I actually used exomizer myself for my own game because Double Sided Games wanted me to compress the game from 4 disk sides to 2. But I could only achieve a space savings of 40%. But with that, that just allowed me to put in even more content

As for compressing the map, I also do that on my game. The 128 by 128 world map which is 16384 locations fits in 8192 bytes. That would have been fine if the game only had 16 tiles (to fit inside of a nibble), but my game used 32 tiles. So I had to use 1111 as a special character that uses the X+Y coordinates and then look up the less commonly-used tiles on a table.
I posted my source code to Chat GPT and asked it to describe how I compressed the map, and it stated that it uses "nibble encoding combined with an escape sequence for extended data."
There's been resurgence of late where hobbyists have been making their dream RPG projects for 8-bit systems as of late (Nox Archaist for the Apple II, Realms of Antiquity for the TI-99, including the VIC-20 ones).
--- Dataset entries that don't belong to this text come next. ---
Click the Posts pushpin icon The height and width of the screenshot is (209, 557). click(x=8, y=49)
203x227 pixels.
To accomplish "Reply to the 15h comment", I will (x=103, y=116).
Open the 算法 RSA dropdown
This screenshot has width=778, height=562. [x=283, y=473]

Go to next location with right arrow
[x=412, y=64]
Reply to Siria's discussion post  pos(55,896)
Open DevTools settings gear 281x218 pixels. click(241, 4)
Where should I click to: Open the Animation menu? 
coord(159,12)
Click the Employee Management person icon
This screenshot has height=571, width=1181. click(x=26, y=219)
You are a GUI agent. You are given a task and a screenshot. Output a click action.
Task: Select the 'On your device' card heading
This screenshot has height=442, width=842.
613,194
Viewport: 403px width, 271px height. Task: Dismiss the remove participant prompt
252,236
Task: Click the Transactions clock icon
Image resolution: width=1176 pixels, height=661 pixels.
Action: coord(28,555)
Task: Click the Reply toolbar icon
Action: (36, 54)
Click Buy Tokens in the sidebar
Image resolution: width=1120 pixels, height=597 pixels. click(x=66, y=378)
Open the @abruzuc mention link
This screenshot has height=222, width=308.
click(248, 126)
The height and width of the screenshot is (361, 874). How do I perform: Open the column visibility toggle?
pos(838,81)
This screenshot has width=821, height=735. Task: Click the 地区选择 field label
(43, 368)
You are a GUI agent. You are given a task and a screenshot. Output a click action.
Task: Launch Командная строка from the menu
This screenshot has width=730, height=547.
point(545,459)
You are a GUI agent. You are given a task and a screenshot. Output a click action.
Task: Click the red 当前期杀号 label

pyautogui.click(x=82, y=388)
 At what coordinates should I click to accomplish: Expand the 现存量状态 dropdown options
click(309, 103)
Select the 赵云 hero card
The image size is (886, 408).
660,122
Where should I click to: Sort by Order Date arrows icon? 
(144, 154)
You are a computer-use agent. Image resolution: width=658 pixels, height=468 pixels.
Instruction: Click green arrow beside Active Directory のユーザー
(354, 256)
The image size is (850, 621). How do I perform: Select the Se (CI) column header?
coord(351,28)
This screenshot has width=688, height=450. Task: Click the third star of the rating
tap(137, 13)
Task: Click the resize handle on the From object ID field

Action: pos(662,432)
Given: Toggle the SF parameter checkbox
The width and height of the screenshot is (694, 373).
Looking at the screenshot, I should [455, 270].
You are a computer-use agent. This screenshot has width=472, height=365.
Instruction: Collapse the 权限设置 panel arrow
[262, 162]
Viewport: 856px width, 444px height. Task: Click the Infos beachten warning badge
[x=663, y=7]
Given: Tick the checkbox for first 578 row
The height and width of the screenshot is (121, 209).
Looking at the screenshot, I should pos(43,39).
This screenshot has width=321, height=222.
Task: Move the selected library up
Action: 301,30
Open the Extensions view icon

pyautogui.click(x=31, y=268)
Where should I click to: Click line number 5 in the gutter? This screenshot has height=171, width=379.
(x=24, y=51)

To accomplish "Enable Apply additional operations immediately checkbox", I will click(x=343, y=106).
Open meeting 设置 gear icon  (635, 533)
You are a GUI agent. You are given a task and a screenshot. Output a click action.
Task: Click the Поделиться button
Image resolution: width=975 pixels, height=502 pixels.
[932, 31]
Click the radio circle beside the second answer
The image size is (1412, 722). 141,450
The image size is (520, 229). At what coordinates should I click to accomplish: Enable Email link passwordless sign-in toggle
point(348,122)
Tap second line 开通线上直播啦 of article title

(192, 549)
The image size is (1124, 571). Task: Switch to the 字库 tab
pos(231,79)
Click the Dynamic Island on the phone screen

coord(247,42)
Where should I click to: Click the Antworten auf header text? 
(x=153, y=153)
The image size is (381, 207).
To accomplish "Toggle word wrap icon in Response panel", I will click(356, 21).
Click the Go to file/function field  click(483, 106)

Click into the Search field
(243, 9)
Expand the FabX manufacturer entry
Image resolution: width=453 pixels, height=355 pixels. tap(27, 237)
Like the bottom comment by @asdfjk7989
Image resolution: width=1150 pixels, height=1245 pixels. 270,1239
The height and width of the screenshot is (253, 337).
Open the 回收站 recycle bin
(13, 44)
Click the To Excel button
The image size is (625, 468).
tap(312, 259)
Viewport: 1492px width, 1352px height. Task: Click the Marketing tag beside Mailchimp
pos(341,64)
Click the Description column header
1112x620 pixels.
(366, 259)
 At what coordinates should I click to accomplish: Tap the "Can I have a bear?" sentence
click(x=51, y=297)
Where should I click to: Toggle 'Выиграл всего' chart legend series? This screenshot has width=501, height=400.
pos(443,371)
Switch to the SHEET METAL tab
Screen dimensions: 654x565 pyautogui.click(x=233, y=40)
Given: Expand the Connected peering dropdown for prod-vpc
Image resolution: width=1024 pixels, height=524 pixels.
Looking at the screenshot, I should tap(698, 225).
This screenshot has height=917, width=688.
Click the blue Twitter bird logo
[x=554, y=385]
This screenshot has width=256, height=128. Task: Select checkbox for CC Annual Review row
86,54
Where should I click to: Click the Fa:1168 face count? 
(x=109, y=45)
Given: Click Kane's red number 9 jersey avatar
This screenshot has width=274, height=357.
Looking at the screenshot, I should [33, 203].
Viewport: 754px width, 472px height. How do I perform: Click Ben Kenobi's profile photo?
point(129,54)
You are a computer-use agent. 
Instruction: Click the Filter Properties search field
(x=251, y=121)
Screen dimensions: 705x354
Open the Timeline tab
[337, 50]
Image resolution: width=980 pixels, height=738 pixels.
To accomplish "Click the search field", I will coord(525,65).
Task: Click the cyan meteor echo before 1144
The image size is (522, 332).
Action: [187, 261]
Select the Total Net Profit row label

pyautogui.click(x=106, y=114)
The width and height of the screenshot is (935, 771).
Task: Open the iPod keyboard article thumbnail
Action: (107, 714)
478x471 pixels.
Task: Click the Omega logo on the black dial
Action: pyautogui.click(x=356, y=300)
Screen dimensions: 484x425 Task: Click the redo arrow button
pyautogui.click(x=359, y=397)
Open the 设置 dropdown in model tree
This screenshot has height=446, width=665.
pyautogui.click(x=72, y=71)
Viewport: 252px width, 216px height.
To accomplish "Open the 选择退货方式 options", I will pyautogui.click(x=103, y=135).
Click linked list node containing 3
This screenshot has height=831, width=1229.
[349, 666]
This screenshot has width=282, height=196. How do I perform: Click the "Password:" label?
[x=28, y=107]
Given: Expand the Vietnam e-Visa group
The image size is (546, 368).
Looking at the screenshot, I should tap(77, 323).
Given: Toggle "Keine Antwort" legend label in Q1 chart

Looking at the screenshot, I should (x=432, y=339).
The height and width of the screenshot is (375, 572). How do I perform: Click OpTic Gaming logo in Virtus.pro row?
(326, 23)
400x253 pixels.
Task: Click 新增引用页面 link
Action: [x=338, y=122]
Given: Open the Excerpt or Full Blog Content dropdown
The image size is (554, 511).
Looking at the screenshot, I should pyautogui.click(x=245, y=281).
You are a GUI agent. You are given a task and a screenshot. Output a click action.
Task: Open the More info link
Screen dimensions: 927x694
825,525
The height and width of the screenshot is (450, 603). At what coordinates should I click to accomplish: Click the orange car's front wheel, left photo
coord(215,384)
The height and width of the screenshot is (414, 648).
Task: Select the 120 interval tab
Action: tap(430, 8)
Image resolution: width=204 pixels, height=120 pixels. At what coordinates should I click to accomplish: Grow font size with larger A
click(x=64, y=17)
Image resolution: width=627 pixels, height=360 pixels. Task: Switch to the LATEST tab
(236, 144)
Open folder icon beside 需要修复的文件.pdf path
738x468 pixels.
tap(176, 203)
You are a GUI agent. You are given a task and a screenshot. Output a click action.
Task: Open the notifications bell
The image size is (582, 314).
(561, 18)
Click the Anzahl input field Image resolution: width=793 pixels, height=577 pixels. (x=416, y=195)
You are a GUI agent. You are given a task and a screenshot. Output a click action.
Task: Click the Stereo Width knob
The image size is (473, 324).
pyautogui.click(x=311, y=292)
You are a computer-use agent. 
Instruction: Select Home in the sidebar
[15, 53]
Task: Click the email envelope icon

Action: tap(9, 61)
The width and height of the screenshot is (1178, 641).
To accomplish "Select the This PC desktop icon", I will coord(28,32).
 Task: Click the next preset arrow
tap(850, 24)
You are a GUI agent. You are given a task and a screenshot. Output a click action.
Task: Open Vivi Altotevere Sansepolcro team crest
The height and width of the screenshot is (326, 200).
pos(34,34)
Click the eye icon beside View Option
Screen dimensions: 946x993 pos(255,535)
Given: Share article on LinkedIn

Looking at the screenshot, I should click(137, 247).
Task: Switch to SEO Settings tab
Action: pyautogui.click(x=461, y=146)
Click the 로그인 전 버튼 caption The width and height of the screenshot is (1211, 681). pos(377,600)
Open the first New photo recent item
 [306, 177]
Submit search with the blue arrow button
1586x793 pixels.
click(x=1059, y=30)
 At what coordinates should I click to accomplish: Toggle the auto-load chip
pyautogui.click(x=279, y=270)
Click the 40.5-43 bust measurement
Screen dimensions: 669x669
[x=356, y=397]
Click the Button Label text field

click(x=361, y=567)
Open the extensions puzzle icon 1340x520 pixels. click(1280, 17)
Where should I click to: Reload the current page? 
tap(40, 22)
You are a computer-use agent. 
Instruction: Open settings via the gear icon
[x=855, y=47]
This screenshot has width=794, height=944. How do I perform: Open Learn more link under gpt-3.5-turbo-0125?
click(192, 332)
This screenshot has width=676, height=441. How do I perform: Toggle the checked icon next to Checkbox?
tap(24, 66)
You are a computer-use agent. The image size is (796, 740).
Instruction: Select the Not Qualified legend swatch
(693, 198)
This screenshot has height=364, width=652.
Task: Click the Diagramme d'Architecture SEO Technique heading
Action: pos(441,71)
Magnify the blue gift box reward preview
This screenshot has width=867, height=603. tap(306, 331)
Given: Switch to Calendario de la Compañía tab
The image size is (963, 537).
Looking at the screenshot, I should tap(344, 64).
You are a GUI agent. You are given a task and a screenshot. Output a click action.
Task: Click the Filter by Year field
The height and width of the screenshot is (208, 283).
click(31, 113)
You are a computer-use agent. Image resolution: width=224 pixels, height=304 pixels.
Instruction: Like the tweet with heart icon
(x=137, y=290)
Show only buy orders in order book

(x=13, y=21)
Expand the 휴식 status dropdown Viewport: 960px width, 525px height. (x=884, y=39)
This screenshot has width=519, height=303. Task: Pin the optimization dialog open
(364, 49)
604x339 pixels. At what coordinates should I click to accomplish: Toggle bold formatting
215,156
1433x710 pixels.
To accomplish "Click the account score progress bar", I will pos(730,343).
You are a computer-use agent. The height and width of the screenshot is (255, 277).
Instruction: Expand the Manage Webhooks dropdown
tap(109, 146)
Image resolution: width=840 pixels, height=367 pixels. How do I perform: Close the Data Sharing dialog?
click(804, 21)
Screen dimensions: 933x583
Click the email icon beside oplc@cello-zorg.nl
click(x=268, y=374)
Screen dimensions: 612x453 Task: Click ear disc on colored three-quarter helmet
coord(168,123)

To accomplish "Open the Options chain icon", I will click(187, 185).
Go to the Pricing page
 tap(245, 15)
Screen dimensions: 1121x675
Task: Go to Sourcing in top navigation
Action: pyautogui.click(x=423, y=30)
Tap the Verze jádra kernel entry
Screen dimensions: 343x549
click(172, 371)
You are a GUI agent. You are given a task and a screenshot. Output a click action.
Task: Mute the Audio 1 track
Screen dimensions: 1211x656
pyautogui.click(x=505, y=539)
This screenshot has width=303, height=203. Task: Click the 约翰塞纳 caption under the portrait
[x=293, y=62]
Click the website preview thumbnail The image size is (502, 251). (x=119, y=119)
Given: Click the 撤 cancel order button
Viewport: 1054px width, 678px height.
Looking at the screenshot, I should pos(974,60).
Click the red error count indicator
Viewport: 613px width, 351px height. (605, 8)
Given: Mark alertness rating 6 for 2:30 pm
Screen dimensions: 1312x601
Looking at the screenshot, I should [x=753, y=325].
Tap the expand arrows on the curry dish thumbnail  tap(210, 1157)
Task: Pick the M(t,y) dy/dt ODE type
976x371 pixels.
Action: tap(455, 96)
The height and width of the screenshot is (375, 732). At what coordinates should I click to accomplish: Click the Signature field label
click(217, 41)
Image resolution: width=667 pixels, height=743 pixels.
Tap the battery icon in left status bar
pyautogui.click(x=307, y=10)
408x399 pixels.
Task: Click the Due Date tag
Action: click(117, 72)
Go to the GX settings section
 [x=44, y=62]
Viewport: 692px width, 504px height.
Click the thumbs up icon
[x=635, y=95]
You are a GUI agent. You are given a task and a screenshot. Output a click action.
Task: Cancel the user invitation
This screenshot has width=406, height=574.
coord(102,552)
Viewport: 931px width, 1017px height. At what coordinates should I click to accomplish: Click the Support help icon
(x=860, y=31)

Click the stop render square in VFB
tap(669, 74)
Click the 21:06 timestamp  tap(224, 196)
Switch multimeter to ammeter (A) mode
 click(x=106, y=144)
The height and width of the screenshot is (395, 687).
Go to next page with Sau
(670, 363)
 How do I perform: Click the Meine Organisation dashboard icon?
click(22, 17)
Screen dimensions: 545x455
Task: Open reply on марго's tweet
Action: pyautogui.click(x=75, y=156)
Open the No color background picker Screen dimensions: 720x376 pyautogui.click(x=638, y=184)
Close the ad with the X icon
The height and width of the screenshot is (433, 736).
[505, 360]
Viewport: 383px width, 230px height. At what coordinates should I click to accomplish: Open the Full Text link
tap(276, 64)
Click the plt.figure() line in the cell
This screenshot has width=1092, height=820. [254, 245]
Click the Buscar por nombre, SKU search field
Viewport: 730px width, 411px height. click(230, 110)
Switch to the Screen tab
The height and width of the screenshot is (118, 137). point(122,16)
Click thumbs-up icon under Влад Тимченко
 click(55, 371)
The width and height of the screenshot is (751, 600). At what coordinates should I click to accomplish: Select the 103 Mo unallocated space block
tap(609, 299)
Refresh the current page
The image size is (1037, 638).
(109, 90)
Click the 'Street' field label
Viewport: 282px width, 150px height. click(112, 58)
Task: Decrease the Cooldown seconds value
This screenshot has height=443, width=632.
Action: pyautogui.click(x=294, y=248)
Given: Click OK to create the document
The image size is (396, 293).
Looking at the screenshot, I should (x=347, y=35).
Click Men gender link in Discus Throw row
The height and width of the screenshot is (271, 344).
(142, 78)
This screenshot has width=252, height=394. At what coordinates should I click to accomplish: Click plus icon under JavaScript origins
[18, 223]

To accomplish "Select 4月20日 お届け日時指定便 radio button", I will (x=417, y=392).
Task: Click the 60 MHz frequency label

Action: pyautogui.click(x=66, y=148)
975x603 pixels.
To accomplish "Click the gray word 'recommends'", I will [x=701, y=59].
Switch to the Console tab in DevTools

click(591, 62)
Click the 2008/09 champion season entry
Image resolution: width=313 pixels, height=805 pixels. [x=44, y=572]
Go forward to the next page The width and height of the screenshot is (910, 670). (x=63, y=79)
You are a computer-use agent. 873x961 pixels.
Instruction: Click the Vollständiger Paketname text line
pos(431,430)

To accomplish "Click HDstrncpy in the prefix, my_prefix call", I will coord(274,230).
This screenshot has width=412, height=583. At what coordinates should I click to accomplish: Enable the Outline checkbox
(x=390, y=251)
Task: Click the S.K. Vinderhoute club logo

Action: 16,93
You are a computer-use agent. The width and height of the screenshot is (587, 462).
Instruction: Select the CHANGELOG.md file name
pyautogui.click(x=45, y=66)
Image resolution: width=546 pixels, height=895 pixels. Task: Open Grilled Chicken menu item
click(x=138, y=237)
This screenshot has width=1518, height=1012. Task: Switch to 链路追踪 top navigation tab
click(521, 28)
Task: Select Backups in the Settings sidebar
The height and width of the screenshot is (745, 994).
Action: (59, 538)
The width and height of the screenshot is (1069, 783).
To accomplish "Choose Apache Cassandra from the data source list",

It would be quite fun to have a roundtable discussion among this exclusive group of developers to talk shop regarding the technical aspects regarding these games.
"A slave is one who waits for someone to come and free him." -- Ezra Pound
Re: Ultima III (work in progress) +35K
Thank you Aleski if you read this, Ultima III on the vic-20 sounds impossible, but now I have tried it myself!
Now I need to learn how to play the game, the player reference card included looks essential. Greatly appriciated for your hard work.

Re: Ultima III (work in progress) +35K
I'm enjoying this thoroughly. I intend on finishing it as well. While playing I just fell in love with that synth he used. It's perfect and I hope Aleski releases the source code for it.